§ **Supplied text**
══════
How about this as another way forward for example .. (eg, John Mathews)
"No one argues that it was capitalism that created the global warming
But hardly anyone takes the next step to argue that it must therefore be
capitalism that will solve the problem. How will it solve it? The answer
is -- by financing the transition to a clean energy economy.
The Kyoto Protocol process framed the issue as a public problem that
called for government solution and public financing, that is, tax-based
environmental financing. (Sound familiar?)
The whole process fell apart at the Copenhagen conference in December
2009. Even the limp gesture of a Green Climate Fund amounting to $100
billion (a sum which falls far short of the investments in clean
technology required) has not been honoured.
Yet the investments in clean energy needed to really address climate
change the renewal of the entire energy system over the course of the
next three to four decades will dwarf these sums.
So where are the funds going to come from?
The answer is that they will have to come from the bond markets the
true engines of capitalism.
══════
§ **Listed records**

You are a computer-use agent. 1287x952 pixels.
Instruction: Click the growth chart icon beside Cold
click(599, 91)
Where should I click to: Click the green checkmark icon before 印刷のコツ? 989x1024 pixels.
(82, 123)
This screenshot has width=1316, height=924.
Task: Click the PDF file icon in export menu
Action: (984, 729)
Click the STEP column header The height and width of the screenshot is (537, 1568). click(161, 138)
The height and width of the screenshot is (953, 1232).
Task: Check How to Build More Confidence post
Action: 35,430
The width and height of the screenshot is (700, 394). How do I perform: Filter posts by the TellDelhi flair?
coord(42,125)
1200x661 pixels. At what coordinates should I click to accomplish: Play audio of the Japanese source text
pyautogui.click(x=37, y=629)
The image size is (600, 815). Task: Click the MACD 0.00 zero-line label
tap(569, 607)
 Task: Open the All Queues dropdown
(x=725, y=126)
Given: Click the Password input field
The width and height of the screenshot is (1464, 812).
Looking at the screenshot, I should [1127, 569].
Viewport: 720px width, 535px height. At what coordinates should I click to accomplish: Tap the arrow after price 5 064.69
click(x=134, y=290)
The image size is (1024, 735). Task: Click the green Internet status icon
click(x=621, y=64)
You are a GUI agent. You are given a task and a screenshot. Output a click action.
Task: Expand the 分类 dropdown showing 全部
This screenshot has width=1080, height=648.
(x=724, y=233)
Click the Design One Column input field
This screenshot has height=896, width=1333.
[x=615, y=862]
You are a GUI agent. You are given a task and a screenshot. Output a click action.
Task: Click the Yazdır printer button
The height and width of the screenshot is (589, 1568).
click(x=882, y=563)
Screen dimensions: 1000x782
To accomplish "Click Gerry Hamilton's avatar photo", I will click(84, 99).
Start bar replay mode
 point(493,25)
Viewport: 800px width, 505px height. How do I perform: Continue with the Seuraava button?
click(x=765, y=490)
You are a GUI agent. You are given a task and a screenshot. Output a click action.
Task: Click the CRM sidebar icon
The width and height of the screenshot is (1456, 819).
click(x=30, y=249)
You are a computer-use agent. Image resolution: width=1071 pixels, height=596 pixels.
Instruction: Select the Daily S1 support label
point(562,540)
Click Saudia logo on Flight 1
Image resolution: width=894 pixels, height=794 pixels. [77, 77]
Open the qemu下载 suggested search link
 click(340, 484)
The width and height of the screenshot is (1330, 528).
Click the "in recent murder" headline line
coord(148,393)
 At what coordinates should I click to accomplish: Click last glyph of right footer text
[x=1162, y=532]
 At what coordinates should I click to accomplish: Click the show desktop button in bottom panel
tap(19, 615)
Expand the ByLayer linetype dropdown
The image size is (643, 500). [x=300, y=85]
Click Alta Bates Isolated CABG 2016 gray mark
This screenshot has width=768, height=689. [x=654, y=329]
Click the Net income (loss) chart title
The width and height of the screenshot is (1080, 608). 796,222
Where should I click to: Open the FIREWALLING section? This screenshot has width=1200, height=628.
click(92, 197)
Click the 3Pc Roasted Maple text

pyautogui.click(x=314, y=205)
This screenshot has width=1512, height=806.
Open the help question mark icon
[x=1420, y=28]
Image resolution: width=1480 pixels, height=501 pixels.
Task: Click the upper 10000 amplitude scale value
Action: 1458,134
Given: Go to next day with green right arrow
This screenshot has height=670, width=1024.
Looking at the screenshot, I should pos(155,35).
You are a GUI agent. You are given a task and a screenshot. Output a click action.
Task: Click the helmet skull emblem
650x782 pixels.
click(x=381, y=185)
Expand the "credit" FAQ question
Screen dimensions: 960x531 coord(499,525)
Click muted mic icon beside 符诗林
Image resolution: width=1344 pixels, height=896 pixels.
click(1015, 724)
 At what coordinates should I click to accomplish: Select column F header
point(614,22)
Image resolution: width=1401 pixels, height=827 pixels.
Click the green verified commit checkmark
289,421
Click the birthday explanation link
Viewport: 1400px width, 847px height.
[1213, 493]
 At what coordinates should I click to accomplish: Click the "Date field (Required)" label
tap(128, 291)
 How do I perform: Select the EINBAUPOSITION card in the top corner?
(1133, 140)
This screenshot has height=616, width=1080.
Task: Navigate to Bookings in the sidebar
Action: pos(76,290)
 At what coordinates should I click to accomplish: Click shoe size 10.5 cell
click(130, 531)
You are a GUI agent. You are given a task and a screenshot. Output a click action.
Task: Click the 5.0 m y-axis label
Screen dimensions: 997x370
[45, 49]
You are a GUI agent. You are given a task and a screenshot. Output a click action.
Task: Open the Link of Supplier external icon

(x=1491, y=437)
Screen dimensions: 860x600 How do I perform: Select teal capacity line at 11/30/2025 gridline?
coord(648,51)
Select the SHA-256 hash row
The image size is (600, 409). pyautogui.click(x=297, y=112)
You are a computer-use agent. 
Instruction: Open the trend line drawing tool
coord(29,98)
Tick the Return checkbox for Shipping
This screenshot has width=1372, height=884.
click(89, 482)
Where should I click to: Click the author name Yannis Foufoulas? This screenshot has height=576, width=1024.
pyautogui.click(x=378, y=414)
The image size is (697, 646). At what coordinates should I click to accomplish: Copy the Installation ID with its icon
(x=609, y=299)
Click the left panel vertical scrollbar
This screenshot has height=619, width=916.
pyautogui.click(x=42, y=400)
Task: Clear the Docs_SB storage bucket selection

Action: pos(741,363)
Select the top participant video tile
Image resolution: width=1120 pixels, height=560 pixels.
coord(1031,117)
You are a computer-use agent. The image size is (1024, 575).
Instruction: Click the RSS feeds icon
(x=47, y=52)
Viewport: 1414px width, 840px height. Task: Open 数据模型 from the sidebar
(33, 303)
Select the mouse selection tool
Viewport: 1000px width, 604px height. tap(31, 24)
══════
§ **Exercise objective**
In the passage on financing clean energy, where does it say the funds for clean energy investment will have to come from?

§ **Output of the task**
From the bond markets, which it calls the true engines of capitalism.